Bret Comstock Waldow <bwaldow@alum.mit.edu> writes:

> I'm trying to get Debian going on my Thinkpad T21, and synchronize with
> my Sony Clie PDA.

(This works fine for me, but I always build my own kernel.  I've had
better luck using coldsync than pilot-link, and the first sync always
fails.)

> I'm using the kernel-package and make-kpkg tools as shown in the Debian
> manual, and that part seems to work.  I've got a kernel that may have
> what I need to sync my PDA.
>
> But it won't give me my network access.
>
> I've looked a bit at the 'netenv' stuff, and it seems to have created
> hard definitions of my network settings in /etc/netenv.  I chose during
> install to use DHCP when it asked - the netenv settings don't seem to
> reflect this.

Hmm.  Is there anything informative in /etc/network/interfaces (the
"normal" place for network settings under Debian)?  You also might try
running your DHCP client by hand, and seeing if that works.  Also,
check that your kernel configuration includes a driver for your
network card.  I think the "Socket Filtering" option (CONFIG_FILTER)
is also required to use DHCP, even though that's not obvious from
anything in the kernel configuration.

> Clues, suggestions, explanations would be very welcome.  Should I be
> accepting 'netenv' during the install?  How can I get rid of it and use
> DHCP to configure my network on startup?  Or...?
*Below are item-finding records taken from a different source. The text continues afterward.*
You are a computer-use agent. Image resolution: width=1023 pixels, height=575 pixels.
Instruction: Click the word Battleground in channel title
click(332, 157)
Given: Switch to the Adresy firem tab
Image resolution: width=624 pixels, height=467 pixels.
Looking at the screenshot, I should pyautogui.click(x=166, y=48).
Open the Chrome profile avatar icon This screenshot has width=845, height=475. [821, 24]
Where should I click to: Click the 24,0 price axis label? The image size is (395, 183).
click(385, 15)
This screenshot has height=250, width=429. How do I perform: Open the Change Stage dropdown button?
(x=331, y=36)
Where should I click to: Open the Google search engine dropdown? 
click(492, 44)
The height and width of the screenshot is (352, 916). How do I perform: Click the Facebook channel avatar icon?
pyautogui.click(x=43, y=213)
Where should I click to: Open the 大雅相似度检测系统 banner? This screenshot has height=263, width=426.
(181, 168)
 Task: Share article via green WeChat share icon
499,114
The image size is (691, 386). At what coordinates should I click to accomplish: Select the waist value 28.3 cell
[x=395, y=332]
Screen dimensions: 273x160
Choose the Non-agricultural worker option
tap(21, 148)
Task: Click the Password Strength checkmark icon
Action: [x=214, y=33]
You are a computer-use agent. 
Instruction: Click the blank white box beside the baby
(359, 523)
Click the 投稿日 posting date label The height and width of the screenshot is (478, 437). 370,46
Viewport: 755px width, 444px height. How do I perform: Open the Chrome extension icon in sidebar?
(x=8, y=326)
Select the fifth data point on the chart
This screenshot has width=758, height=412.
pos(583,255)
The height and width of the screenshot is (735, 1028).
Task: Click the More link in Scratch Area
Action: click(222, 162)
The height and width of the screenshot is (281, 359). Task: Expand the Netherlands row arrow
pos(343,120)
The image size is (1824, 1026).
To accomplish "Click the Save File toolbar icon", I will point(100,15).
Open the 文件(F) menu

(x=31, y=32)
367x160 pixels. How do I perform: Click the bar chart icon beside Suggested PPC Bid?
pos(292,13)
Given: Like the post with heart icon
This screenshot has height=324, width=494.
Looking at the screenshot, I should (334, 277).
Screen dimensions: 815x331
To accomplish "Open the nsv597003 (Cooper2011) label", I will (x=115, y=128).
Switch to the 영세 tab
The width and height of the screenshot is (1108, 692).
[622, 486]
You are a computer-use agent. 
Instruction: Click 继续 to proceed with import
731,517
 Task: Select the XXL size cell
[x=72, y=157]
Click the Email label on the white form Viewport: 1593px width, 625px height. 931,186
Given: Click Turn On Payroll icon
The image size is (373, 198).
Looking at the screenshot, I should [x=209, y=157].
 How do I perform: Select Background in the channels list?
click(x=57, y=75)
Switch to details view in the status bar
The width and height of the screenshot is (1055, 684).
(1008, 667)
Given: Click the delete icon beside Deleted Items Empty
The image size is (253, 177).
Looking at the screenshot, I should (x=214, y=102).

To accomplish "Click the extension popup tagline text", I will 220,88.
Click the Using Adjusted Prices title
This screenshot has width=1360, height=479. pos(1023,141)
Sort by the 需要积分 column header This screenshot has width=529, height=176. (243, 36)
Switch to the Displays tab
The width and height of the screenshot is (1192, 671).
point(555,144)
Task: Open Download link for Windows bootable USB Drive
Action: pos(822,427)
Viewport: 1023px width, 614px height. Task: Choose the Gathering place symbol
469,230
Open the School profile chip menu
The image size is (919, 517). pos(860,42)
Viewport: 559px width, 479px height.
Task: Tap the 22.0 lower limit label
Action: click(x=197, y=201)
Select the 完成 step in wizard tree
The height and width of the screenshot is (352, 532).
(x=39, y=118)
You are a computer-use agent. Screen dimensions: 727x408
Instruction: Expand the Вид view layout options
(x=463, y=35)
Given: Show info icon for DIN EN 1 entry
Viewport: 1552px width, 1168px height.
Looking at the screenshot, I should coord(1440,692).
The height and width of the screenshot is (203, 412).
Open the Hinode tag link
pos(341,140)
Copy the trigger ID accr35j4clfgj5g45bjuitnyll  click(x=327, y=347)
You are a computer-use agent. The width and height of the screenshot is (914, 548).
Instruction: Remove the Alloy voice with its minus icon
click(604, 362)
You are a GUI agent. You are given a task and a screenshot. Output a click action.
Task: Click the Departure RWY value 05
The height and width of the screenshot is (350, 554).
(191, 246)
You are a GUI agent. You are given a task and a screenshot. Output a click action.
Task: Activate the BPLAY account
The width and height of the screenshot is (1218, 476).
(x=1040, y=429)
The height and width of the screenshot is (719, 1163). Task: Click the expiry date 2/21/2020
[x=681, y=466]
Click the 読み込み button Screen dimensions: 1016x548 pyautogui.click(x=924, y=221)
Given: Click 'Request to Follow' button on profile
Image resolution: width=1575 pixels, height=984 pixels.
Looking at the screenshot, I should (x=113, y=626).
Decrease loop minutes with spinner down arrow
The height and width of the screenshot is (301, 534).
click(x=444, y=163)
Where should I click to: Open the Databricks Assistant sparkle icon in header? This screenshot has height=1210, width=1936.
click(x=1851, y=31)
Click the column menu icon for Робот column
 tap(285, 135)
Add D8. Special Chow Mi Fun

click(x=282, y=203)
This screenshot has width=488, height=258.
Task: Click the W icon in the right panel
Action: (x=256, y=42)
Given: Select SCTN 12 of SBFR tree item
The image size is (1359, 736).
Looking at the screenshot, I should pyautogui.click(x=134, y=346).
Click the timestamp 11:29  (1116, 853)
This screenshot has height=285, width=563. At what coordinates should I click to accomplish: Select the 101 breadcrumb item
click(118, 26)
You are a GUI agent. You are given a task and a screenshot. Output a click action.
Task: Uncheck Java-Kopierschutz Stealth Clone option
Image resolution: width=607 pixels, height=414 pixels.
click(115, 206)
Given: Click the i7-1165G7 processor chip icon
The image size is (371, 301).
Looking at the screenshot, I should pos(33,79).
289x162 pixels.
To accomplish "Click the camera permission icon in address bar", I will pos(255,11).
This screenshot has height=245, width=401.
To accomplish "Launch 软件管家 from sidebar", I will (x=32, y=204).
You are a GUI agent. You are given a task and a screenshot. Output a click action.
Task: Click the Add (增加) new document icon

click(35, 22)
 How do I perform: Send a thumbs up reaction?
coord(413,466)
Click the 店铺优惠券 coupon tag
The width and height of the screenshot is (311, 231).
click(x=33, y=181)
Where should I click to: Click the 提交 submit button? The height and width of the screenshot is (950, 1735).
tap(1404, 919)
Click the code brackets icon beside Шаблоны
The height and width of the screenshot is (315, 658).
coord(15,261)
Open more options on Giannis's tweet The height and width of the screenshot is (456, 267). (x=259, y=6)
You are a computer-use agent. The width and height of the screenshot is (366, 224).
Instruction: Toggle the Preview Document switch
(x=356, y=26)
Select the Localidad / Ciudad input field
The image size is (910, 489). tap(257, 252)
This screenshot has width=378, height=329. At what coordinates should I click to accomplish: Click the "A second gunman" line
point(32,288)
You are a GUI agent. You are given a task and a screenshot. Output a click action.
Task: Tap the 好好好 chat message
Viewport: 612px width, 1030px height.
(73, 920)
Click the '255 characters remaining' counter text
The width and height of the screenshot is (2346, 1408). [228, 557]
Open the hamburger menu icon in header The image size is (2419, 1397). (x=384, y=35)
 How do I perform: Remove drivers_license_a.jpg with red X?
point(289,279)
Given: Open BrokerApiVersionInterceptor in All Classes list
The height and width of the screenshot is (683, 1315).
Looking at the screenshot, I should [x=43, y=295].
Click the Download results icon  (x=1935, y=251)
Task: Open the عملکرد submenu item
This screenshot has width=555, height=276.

If you're always using DHCP and never a static address, netenv is
probably unnecessary.  There's the minor question of whether your
network card is PCMCIA or not, but the basic Debian tools deal fine
with the case where you have a single network card that always gets
brought up using an address from DHCP.

-- 
David Maze         dmaze@debian.org      http://people.debian.org/~dmaze/
"Theoretical politics is interesting.  Politicking should be illegal."